Tuliskan lanjutan artikel opini tentang ketegangan Tiongkok–Amerika Serikat, dimulai setelah kalimat terakhir yang tercantum.

» **Artikel**

•••

OPINI  

Ketegangan Tiongkok–Amerika Serikat: Hegemoni Global yang Diperebutkan

Yakobus Dumupa, Pembelajar Hubungan Internasional dan Isu-isu Global, tinggal di Nabire, Tanah Papua. Foto: Dok. Odiyaiwuu.com

Loading

Oleh: Yakobus Dumupa
(Pembelajar Hubungan Internasional dan Isu-isu Global, tinggal di Nabire, Tanah Papua)

Pendahuluan

Dunia tahun 2025 menyaksikan babak baru dalam persaingan dua raksasa: Tiongkok dan Amerika Serikat. Ketegangan lama yang sudah bertahun-tahun membara kini memasuki fase baru setelah Donald Trump kembali menduduki Gedung Putih. Berbeda dengan pendahulunya, Trump tampil lebih keras dalam menghadapi Beijing. Ia memperkuat operasi militer di kawasan Asia-Pasifik, melanjutkan perang teknologi, dan menambah tarif perdagangan terhadap produk-produk Tiongkok. Dengan gaya retorika tanpa tedeng aling-aling, Trump kembali menjadikan Tiongkok sebagai target utama kebijakan luar negeri Amerika Serikat.

•••

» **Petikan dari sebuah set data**
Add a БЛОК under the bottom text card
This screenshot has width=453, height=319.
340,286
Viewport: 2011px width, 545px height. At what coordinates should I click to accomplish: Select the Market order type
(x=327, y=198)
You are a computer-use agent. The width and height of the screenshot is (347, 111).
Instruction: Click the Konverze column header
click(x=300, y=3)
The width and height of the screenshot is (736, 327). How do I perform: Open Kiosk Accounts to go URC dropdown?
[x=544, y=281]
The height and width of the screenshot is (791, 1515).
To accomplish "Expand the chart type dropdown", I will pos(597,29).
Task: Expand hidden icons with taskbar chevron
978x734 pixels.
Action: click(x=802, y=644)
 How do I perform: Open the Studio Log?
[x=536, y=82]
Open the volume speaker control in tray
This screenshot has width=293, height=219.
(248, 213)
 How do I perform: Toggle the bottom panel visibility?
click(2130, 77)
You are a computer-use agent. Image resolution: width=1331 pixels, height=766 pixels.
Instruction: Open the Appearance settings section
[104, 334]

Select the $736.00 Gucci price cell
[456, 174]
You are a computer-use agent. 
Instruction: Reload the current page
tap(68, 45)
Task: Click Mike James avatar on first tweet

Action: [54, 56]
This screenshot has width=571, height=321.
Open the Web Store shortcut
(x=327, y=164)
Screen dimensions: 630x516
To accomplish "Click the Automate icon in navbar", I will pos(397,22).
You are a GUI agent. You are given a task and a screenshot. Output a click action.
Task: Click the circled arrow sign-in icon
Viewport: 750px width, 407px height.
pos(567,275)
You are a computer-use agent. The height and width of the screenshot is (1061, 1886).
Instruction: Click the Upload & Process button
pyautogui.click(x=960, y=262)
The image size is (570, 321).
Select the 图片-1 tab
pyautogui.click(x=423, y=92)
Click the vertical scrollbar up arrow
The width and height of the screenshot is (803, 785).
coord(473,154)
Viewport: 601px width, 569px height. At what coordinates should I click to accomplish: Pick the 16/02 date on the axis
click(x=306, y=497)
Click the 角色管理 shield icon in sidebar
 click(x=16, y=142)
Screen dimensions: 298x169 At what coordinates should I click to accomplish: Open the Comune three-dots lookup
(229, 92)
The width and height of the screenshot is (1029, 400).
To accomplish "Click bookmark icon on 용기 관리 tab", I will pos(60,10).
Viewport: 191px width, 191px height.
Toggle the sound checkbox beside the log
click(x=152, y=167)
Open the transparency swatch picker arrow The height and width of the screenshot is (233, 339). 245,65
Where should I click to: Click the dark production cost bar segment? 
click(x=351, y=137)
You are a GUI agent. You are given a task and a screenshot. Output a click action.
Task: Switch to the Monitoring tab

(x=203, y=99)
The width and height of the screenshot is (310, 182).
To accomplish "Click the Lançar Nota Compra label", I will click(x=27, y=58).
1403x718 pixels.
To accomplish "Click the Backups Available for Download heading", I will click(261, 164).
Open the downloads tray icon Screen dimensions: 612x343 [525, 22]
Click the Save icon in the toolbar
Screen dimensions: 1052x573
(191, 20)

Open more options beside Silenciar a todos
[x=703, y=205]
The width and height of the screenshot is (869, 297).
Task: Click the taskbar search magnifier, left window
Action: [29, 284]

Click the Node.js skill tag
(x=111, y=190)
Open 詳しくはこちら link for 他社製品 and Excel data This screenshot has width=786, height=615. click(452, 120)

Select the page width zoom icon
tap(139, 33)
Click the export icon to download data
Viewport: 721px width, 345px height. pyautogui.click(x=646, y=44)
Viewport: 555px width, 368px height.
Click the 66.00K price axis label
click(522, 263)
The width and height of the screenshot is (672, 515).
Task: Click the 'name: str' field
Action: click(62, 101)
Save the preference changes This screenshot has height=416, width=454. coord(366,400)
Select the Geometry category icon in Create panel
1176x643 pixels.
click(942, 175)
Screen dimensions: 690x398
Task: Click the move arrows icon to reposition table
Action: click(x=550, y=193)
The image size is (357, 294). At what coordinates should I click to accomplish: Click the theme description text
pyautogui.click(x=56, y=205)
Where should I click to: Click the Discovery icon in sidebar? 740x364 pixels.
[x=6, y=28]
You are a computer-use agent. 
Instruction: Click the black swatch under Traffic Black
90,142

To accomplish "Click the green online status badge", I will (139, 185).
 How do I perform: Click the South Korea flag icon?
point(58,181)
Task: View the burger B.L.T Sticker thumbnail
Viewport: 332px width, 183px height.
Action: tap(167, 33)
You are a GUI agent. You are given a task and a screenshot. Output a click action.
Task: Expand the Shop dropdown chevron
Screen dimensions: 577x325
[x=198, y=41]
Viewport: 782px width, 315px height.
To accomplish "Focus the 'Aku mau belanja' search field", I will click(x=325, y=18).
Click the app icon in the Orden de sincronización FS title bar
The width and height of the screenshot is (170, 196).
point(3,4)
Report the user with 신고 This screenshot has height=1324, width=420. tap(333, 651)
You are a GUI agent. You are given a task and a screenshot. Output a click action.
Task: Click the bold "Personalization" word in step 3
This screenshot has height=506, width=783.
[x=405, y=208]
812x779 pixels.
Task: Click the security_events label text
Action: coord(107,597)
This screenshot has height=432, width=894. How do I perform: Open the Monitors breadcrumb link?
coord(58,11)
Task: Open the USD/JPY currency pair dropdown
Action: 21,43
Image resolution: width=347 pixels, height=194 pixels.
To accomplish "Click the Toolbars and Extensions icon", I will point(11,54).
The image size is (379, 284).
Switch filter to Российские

•••

» **Jawaban yang Benar**
Konsekuensinya, dunia tidak lagi sekadar menyaksikan gesekan biasa, melainkan sebuah kontestasi terbuka yang menyentuh hampir semua lini. Dari Laut Cina Selatan yang semakin dipenuhi patroli militer, Taiwan yang baru saja memilih presiden baru, hingga perang chip dan tarif yang terus diperbarui, ketegangan ini makin terasa sebagai perebutan hegemoni global. Amerika Serikat berusaha mempertahankan dominasinya, sementara Tiongkok menuntut pengakuan sebagai kekuatan sejajar. Inilah duel besar abad ke-21 yang membentuk arah masa depan dunia.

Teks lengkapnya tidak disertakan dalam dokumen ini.